Albert Einstein was a baller. I think that is safe to say. Without him, our understanding of the cosmos could be severely more limited than it is today. He was ahead of his time in every sense of the phrase. Let's have a look at his two most famous contributions.

Special Relativity:

Einstein liked to do what he called, "thought experiments". One day, when he was young, he tried to imagine himself flying next to a beam of light in outer space. He couldn't conceive how the wave-front of the light would look like if it had no relative motion to the observer. So he decided, like a boss, that light always keeps a constant speed relative to the observer. This speed is about 186,000 miles per second. Holy shite muslim that is fast! Ok, cool. So what? Why does that matter?

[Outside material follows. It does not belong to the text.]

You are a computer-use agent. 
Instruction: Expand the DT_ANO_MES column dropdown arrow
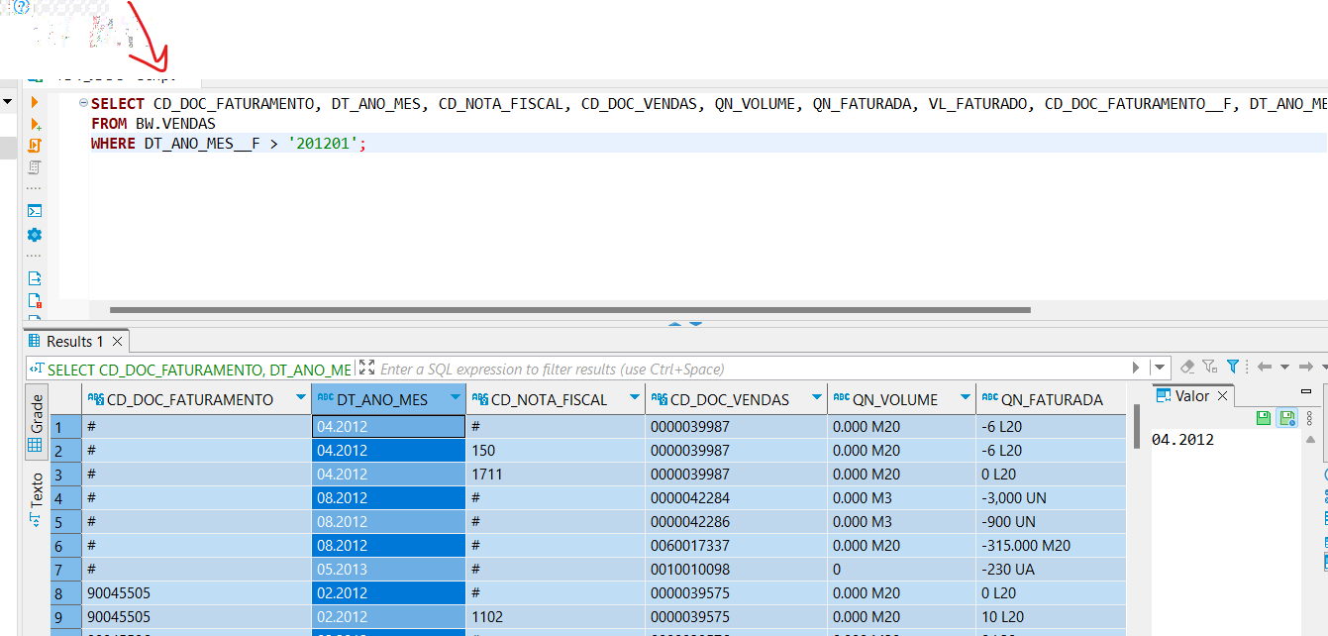coord(455,399)
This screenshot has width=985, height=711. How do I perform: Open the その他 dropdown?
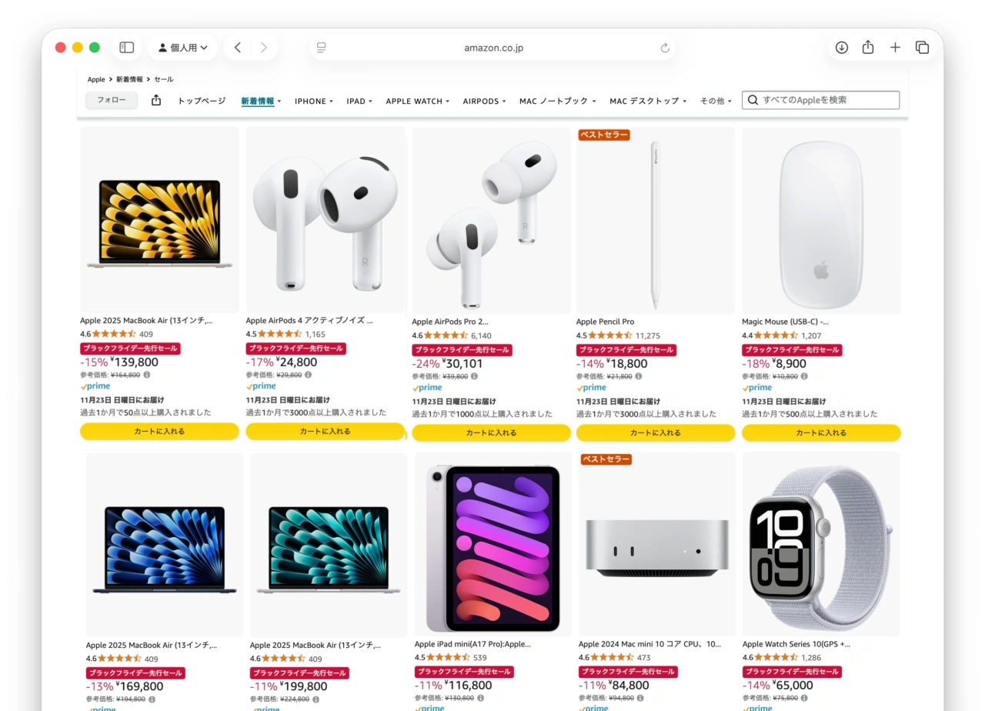click(714, 101)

Well, if light is going to be so stubborn about its speed, regardless of how fast you are moving, some pretty trippy things happen to time and space when the observer approaches the speed of light. This is how he presented Special Relativity in 1905. At the time, he could only work out the details for observers moving at a constant velocity. This is why it is called "special" relativity, as in it only applies to special circumstances.

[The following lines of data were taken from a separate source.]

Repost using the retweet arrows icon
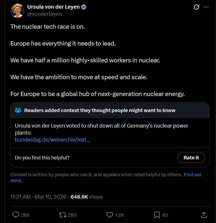This screenshot has width=216, height=223. click(x=62, y=215)
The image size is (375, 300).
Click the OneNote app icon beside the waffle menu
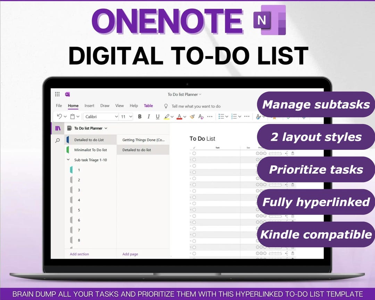67,94
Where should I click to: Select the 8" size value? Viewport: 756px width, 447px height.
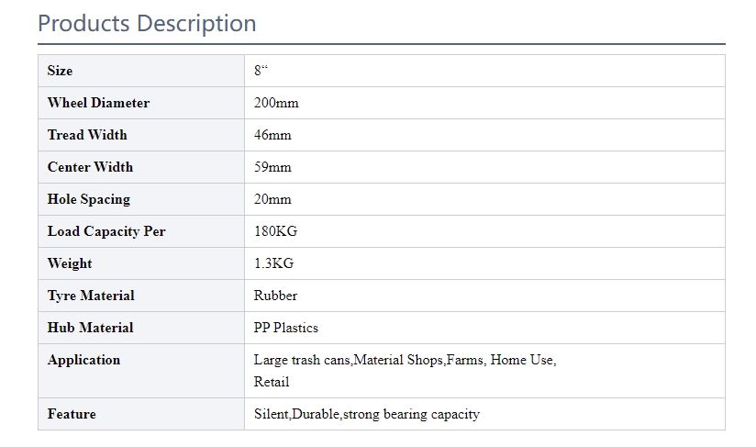(x=261, y=71)
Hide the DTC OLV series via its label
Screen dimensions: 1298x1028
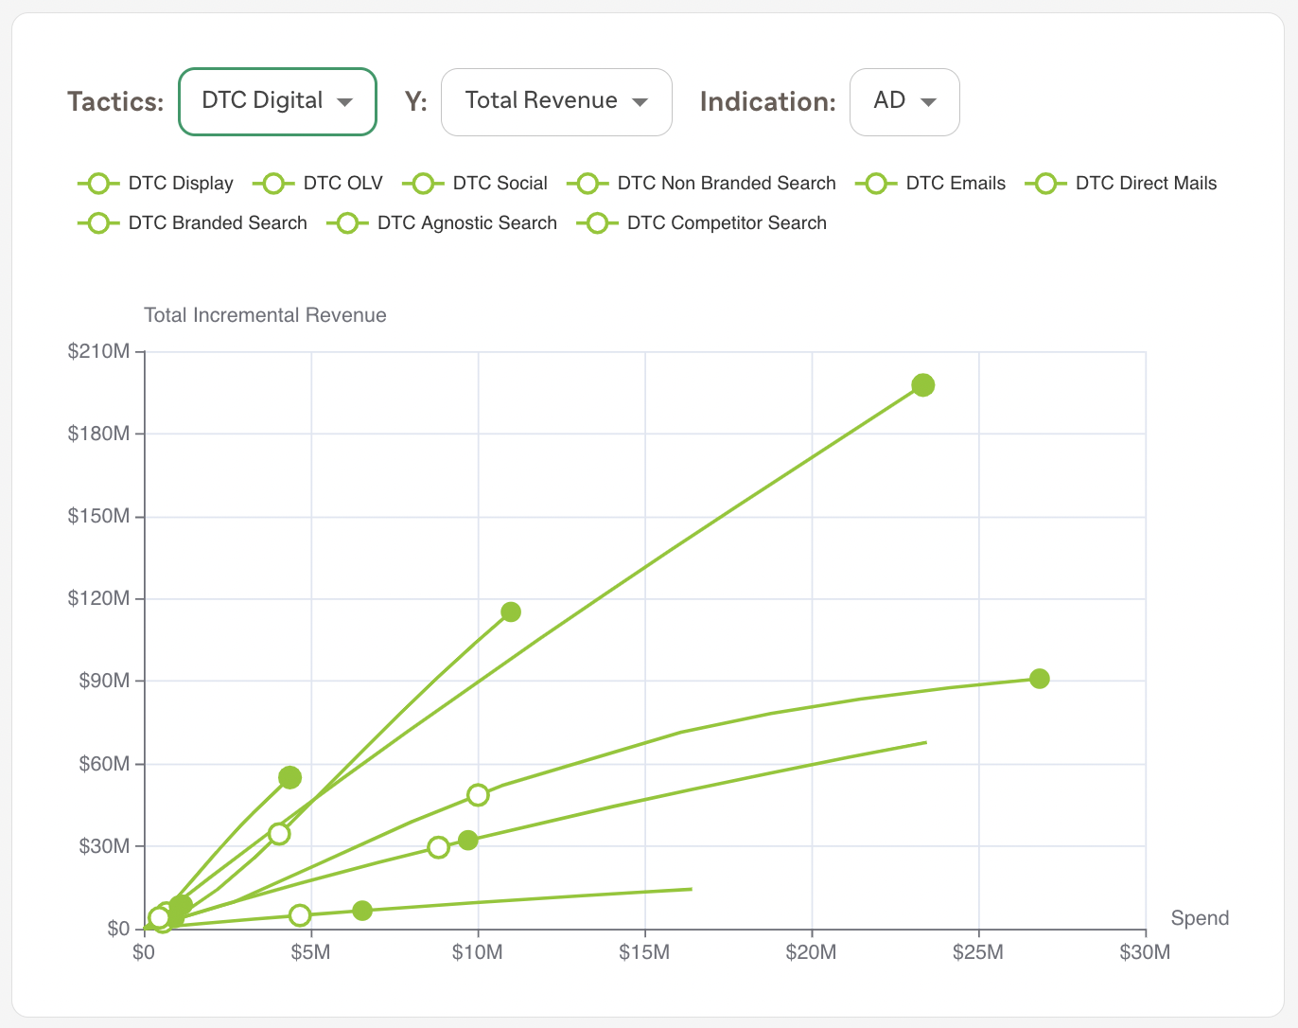click(x=342, y=184)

So what happens to time and space? The faster the observer is moving, the slower time passes for him. This is called time dilation. The token example is called the twin paradox. If two twins were born on Earth, and one of them is sent on a round trip on a spaceship traveling near the speed of light taking 20 Earth years, when the space twin returns he will be less than 20 years old. He may have only experienced 15 years. This actually isn't a great example because it is not accurate, the spaceship would have to undergo acceleration to make a round trip, and that is not a constant speed situation. It is always taught though, and it gets the point across.

The other effect is called length contraction. When an observer approaches light speed space begins to contract around them. The token example of this is a flying wooden beam that is too long to fit in a barn. How fast would the beam have to be moving to fit inside the smaller barn? You can probably see the point of the exercise.

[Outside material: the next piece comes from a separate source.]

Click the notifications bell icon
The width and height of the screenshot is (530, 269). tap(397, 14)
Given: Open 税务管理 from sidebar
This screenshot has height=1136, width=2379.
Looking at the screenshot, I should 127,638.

The final effect is related to simultaneous events. The famous train example has a stationary observer watching a train go by, and a man in the riding in the middle of the train. Two lights go off at opposite ends of the train. In one frame of reference, they are simultaneous. In the other, they are not.

Alright, those are the basics of special relativity. Let me catch my breath...

Ok, General relativity was an extension of special relativity. It includes accelerating reference frames as well as constant velocity reference frames. It is INCREDIBLY complicated, the most difficult mathematics I have ever been forced to do. Every variable in the main equation is a 12x12 tensor i.e. 144 numbers. It is mostly done by computers nowadays, but as a grunt undergraduate, I had to first learn how to do it by hand. Einstein found that being in an accelerated reference frame is no different from being in a gravitational field. The presence of matter or energy will bend the fabric of space and time, and other material objects will follow this curved space. Hence, the Earth's motion around the Sun.

That's it. I hope you enjoyed.